> Assignment
Below are some records; output exactly the lines from the line with "Given: Click map marker B destination point" to the line with "You are a computer-use agent. 1200x899", both ends kept, and nothing more.

##### Given entries

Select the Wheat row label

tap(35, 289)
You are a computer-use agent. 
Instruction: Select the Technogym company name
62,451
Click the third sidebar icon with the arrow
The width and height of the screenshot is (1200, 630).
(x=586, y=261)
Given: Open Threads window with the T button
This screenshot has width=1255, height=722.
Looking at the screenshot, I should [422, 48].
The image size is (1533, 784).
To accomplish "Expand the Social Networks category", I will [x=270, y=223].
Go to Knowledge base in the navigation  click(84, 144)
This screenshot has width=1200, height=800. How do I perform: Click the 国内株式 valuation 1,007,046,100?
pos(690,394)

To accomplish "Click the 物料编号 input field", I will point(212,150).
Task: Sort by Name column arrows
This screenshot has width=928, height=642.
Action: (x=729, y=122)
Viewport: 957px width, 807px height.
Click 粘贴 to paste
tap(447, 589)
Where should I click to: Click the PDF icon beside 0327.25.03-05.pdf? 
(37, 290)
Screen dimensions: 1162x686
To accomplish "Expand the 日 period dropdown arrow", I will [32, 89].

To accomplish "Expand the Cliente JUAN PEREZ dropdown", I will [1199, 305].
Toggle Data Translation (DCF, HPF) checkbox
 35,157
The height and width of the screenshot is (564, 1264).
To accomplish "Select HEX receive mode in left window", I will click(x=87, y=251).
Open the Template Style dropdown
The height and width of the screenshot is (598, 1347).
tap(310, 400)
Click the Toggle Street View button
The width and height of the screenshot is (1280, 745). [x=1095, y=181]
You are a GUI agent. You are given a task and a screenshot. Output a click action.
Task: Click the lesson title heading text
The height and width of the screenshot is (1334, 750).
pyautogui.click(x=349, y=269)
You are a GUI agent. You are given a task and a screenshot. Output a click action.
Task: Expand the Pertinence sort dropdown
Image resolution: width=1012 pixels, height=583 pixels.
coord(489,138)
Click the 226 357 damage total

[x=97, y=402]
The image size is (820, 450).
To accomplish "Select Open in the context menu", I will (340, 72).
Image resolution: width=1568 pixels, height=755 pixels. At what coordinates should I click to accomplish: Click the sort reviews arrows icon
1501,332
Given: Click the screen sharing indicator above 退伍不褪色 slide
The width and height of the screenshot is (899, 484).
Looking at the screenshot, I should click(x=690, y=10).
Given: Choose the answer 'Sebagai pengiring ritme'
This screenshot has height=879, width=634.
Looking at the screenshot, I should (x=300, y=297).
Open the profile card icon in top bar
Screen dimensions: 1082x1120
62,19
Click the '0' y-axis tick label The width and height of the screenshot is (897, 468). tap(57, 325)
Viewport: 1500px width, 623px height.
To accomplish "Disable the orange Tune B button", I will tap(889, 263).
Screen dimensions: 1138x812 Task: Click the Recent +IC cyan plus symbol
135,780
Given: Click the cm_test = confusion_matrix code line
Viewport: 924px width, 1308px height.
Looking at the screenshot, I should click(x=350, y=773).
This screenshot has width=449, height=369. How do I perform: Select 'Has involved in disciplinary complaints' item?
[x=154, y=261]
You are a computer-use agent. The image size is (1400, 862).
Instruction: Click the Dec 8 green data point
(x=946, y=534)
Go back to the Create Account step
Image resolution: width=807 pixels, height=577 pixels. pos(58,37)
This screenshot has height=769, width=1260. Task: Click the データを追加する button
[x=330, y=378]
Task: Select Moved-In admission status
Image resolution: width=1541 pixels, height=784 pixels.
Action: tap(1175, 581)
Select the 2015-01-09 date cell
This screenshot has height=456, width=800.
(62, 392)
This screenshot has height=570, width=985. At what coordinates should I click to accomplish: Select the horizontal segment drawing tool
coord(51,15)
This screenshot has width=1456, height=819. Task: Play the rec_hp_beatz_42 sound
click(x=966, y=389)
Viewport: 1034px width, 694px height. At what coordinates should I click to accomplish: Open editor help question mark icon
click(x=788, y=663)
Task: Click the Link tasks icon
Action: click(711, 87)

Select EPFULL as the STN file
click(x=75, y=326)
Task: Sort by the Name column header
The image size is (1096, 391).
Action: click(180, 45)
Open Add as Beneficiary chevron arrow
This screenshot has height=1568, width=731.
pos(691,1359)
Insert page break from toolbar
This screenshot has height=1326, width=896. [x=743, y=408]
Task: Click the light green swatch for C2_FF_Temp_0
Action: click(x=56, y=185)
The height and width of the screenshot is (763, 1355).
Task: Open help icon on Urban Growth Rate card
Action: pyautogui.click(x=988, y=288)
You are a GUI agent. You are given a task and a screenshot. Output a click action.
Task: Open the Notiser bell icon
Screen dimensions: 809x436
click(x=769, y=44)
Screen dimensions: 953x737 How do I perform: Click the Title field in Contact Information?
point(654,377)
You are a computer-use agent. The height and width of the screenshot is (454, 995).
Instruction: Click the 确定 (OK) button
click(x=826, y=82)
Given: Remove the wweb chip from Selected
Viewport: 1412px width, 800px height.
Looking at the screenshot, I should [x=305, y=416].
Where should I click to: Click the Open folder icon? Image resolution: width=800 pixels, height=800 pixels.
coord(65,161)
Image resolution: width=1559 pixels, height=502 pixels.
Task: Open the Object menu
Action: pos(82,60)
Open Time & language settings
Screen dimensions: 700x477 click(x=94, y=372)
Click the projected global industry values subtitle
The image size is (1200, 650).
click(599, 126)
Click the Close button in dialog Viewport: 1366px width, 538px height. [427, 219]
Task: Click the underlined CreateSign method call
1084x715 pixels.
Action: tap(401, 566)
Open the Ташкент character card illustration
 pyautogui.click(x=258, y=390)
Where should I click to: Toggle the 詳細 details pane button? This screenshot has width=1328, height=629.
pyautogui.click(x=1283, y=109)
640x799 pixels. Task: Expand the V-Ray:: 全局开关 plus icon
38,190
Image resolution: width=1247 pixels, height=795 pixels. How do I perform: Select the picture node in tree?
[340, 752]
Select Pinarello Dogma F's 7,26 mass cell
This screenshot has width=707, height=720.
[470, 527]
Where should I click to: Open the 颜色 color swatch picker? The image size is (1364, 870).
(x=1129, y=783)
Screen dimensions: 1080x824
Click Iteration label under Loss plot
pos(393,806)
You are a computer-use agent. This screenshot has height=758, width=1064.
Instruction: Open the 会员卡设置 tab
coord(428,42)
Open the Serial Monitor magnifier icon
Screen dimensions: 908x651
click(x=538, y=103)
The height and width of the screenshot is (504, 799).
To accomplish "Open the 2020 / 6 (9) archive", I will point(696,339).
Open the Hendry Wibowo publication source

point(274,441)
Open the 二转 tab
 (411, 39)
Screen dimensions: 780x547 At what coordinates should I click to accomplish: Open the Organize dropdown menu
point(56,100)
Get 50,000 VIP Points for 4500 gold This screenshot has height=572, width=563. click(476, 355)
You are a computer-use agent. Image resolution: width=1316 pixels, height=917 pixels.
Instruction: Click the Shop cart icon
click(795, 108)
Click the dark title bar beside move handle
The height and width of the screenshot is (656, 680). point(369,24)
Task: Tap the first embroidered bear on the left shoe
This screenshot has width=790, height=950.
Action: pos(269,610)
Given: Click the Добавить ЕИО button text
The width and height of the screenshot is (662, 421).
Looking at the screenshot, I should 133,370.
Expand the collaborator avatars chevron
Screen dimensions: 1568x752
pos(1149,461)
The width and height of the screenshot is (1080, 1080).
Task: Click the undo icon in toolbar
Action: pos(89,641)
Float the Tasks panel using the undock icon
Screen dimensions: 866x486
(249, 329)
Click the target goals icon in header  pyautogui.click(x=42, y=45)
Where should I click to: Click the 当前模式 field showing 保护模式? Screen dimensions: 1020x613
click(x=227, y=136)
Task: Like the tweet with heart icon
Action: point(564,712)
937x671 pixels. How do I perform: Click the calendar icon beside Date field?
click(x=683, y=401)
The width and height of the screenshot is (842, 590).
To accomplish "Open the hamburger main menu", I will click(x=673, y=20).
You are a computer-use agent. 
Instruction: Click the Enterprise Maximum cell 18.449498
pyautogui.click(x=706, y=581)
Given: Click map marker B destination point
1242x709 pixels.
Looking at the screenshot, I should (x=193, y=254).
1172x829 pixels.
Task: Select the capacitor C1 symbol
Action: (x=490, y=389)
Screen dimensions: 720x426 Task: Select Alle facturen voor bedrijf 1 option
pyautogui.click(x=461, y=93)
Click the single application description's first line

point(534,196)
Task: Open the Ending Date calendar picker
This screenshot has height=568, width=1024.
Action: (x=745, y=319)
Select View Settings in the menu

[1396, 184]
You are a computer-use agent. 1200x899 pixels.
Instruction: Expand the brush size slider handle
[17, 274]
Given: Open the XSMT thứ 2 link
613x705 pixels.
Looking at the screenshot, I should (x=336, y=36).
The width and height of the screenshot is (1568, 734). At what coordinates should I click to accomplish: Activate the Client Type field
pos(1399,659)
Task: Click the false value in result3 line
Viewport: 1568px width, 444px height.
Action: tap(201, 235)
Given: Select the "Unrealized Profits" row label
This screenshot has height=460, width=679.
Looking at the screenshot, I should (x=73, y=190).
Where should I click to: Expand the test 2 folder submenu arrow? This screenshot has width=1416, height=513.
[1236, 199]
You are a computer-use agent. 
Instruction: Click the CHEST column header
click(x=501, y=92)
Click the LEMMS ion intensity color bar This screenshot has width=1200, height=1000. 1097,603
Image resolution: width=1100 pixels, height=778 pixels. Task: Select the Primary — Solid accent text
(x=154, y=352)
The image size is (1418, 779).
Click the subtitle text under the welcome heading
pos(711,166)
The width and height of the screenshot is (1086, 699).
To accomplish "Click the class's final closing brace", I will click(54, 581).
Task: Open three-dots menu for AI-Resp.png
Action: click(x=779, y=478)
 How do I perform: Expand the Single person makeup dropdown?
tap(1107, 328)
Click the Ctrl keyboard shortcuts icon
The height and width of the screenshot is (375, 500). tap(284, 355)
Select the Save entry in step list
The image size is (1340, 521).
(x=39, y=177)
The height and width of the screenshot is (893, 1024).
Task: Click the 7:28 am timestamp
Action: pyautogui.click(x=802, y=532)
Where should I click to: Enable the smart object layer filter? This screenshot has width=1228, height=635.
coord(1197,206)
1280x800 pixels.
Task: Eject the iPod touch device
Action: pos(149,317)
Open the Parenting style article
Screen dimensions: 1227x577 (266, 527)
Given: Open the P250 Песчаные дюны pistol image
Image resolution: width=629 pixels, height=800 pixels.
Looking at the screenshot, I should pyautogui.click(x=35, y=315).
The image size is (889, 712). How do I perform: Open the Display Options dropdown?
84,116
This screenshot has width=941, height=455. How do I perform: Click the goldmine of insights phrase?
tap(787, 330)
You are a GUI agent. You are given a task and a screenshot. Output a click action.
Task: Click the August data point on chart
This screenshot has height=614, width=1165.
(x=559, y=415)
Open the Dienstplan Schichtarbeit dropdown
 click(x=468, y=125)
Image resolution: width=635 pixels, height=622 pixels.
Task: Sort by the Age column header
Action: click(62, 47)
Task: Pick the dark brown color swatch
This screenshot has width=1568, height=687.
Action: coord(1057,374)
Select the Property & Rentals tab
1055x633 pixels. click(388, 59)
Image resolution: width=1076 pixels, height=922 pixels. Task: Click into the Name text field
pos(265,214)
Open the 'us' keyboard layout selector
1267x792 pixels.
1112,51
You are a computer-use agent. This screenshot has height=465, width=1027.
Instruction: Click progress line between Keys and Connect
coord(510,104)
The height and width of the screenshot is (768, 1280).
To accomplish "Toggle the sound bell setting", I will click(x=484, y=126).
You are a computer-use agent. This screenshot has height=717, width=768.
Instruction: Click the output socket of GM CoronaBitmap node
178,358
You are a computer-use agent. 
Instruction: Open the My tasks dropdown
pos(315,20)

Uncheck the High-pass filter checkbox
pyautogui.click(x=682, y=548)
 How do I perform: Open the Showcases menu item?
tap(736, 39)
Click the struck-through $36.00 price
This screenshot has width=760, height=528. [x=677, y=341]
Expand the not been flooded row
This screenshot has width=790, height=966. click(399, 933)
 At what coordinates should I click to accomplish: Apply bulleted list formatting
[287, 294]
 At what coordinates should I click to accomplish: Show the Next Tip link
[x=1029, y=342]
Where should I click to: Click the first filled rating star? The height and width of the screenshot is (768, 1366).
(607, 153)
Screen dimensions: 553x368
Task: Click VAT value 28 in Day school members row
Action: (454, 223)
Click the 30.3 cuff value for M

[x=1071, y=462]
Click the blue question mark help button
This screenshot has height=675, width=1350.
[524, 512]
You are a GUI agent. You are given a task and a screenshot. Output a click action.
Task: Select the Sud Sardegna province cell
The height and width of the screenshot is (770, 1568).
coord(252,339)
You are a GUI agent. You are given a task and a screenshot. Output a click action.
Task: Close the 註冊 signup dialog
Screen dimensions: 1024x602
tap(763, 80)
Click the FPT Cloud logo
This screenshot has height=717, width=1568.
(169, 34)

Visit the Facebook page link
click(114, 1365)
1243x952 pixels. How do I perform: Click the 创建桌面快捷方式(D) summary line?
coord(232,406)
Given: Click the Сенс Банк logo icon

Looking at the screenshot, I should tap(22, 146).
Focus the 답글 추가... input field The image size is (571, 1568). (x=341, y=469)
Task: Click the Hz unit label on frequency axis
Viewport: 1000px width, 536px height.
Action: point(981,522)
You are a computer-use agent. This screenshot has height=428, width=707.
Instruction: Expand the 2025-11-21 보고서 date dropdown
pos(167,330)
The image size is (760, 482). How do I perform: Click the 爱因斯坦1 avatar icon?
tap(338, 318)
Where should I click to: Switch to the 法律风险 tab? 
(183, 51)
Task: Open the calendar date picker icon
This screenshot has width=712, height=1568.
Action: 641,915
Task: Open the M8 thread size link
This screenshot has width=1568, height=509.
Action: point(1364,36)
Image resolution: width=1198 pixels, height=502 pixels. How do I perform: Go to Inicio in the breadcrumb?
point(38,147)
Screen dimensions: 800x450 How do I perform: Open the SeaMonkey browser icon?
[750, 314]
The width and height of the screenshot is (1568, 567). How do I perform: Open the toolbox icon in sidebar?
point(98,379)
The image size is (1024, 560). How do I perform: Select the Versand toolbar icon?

##########

> Exercise answer
Given: Click map marker B destination point
1242x709 pixels.
Looking at the screenshot, I should (x=193, y=254).
1172x829 pixels.
Task: Select the capacitor C1 symbol
Action: (x=490, y=389)
Screen dimensions: 720x426 Task: Select Alle facturen voor bedrijf 1 option
pyautogui.click(x=461, y=93)
Click the single application description's first line

point(534,196)
Task: Open the Ending Date calendar picker
This screenshot has height=568, width=1024.
Action: (x=745, y=319)
Select View Settings in the menu

[1396, 184]
You are a computer-use agent. 1200x899 pixels.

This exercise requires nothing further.